→ How to complete this task
Please transcribe the data that follows exactly, from its first line through the line that contains "This screenshot has width=1172, height=1036.".

→ Given entries
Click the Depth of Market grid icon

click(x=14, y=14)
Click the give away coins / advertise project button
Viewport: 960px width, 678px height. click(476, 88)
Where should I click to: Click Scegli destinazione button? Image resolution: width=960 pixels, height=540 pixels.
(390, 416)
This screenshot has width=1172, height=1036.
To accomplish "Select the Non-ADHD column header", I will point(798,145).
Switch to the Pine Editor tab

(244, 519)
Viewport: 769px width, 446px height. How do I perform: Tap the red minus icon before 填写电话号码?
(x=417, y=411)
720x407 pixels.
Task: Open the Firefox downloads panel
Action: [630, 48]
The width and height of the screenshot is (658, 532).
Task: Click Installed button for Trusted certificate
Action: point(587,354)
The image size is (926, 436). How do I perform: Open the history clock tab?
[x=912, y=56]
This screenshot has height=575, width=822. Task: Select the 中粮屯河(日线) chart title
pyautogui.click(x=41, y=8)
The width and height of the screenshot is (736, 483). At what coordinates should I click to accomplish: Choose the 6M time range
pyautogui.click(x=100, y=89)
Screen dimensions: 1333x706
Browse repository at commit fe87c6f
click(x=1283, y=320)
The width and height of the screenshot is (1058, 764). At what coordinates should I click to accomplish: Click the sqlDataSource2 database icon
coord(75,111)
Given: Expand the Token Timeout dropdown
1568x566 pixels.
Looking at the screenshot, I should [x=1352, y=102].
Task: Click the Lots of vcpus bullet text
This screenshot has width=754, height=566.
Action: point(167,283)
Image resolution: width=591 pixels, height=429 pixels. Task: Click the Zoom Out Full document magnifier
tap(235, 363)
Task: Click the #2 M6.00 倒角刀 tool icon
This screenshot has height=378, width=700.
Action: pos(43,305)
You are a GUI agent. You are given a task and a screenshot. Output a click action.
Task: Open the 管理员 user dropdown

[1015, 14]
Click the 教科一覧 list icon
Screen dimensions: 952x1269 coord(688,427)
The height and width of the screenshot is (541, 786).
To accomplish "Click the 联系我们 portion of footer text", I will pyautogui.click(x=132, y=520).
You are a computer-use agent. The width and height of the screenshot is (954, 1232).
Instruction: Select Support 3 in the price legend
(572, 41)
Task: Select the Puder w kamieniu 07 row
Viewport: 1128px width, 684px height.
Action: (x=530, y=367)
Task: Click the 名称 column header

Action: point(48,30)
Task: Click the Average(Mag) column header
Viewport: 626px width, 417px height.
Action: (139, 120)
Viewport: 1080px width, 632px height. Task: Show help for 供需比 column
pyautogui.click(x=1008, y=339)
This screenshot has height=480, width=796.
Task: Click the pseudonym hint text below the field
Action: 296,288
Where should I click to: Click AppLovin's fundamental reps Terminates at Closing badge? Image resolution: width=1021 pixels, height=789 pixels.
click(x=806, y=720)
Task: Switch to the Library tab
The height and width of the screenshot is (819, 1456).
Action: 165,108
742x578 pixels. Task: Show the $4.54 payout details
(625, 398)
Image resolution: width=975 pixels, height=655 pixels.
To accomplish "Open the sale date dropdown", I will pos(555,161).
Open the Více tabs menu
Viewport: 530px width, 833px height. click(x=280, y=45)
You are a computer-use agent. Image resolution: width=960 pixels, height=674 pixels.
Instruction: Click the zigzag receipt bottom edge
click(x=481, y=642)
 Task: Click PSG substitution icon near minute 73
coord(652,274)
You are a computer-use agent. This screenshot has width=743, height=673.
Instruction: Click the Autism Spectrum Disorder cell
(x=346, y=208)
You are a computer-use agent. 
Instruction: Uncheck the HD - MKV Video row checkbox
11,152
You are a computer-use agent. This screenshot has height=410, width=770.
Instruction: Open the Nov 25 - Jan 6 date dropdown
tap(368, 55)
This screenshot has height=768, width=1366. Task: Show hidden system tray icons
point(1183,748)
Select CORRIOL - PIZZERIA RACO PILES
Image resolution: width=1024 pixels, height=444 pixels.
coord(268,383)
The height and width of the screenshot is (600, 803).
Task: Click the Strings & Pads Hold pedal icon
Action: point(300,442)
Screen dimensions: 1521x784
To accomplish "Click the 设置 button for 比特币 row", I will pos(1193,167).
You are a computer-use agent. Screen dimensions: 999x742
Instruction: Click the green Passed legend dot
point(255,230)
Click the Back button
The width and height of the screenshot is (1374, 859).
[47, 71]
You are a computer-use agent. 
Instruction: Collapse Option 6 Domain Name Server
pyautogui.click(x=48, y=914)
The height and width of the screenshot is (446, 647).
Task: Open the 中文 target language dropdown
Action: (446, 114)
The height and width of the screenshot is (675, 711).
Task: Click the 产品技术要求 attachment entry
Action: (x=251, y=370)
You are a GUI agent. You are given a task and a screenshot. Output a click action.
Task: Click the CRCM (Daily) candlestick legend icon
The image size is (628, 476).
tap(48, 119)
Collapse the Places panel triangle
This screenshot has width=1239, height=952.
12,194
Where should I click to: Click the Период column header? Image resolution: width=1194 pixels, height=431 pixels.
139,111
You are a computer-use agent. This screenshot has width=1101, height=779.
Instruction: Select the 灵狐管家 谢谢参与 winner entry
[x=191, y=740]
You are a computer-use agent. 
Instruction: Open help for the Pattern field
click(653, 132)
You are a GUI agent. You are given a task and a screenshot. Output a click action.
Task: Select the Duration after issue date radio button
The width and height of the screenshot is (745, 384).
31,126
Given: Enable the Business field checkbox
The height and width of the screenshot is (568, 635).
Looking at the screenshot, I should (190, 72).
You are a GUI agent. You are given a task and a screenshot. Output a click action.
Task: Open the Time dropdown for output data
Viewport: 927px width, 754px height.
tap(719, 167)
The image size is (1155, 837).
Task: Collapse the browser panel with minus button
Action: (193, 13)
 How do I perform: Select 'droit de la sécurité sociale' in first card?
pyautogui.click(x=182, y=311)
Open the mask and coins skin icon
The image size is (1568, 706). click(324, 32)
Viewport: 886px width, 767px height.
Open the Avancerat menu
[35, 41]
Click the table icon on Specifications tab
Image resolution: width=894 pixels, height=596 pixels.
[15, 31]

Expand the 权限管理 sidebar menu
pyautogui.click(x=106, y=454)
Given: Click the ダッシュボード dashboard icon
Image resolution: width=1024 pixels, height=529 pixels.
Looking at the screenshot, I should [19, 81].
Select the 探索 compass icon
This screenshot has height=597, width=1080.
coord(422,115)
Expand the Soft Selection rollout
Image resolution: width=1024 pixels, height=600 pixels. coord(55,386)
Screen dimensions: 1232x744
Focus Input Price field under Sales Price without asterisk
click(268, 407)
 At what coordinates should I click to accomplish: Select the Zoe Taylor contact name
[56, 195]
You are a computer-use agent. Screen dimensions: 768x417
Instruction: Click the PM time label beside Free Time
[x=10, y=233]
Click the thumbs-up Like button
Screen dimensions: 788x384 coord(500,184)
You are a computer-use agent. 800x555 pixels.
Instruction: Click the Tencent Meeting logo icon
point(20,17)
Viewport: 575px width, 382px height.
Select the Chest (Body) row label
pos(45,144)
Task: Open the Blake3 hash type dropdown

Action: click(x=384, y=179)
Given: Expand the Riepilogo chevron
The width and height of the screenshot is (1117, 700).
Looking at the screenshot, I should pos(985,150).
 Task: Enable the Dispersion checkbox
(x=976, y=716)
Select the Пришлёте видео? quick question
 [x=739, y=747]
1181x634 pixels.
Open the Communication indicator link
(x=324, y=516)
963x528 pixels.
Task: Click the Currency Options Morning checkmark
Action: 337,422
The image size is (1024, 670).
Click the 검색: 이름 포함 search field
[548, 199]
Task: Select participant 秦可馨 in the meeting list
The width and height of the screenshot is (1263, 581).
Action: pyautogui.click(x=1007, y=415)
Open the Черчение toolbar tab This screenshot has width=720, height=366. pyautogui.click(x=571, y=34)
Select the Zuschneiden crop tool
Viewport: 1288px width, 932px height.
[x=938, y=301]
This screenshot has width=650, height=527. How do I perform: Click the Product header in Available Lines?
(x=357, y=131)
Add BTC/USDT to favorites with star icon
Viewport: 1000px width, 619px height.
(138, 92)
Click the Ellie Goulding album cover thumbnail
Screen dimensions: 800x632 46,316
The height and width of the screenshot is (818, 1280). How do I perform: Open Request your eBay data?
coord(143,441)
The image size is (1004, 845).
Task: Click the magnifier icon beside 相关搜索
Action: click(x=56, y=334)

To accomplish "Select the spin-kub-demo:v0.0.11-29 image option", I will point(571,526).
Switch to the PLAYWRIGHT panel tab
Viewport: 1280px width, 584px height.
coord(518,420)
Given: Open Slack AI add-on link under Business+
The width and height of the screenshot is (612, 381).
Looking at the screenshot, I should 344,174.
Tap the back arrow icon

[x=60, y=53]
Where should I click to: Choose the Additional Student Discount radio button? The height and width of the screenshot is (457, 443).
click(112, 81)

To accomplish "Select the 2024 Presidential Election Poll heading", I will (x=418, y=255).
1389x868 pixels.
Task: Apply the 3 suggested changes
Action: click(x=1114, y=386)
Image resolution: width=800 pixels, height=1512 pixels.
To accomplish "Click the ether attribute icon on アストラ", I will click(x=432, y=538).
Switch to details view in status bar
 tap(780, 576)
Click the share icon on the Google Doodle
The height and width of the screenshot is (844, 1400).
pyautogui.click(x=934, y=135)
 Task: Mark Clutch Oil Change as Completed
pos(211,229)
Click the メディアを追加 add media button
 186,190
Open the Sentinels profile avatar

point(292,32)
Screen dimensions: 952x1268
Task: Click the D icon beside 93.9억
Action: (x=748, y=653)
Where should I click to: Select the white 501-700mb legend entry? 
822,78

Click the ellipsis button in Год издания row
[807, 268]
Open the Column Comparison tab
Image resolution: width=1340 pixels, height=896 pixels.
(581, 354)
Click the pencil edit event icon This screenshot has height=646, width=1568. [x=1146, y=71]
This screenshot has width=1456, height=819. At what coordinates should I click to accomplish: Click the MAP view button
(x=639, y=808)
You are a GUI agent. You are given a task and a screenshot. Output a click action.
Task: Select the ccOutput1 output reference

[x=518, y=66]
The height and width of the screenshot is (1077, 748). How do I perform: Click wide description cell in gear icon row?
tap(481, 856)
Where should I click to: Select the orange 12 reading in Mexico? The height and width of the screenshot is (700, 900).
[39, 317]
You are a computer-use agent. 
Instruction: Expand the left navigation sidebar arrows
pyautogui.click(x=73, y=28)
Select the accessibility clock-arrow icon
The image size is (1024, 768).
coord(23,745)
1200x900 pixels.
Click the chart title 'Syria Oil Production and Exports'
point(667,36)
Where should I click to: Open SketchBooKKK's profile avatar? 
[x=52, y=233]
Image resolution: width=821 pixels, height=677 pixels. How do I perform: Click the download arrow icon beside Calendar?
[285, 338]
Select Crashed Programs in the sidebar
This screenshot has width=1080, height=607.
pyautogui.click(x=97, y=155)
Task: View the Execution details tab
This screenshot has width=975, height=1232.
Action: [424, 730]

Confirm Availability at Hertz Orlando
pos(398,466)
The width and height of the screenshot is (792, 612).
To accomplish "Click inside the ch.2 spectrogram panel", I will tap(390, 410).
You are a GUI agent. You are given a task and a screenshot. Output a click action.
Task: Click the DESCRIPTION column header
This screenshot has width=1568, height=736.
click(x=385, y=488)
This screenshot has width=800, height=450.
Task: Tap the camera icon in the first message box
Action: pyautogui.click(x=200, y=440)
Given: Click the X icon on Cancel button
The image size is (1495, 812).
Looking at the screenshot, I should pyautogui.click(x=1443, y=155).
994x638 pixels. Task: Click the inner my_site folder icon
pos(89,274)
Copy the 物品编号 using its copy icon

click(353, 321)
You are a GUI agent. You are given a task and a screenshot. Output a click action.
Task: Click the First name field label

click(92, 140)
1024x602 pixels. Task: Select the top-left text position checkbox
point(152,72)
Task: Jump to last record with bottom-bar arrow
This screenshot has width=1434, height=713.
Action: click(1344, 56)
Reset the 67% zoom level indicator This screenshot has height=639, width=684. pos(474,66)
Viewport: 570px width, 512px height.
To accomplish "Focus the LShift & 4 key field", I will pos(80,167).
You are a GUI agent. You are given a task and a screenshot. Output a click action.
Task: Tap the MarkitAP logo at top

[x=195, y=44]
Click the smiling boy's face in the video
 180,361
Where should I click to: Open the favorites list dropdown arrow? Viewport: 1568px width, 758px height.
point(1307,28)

→ Solution
Click the Depth of Market grid icon

click(x=14, y=14)
Click the give away coins / advertise project button
Viewport: 960px width, 678px height. click(476, 88)
Where should I click to: Click Scegli destinazione button? Image resolution: width=960 pixels, height=540 pixels.
(390, 416)
This screenshot has width=1172, height=1036.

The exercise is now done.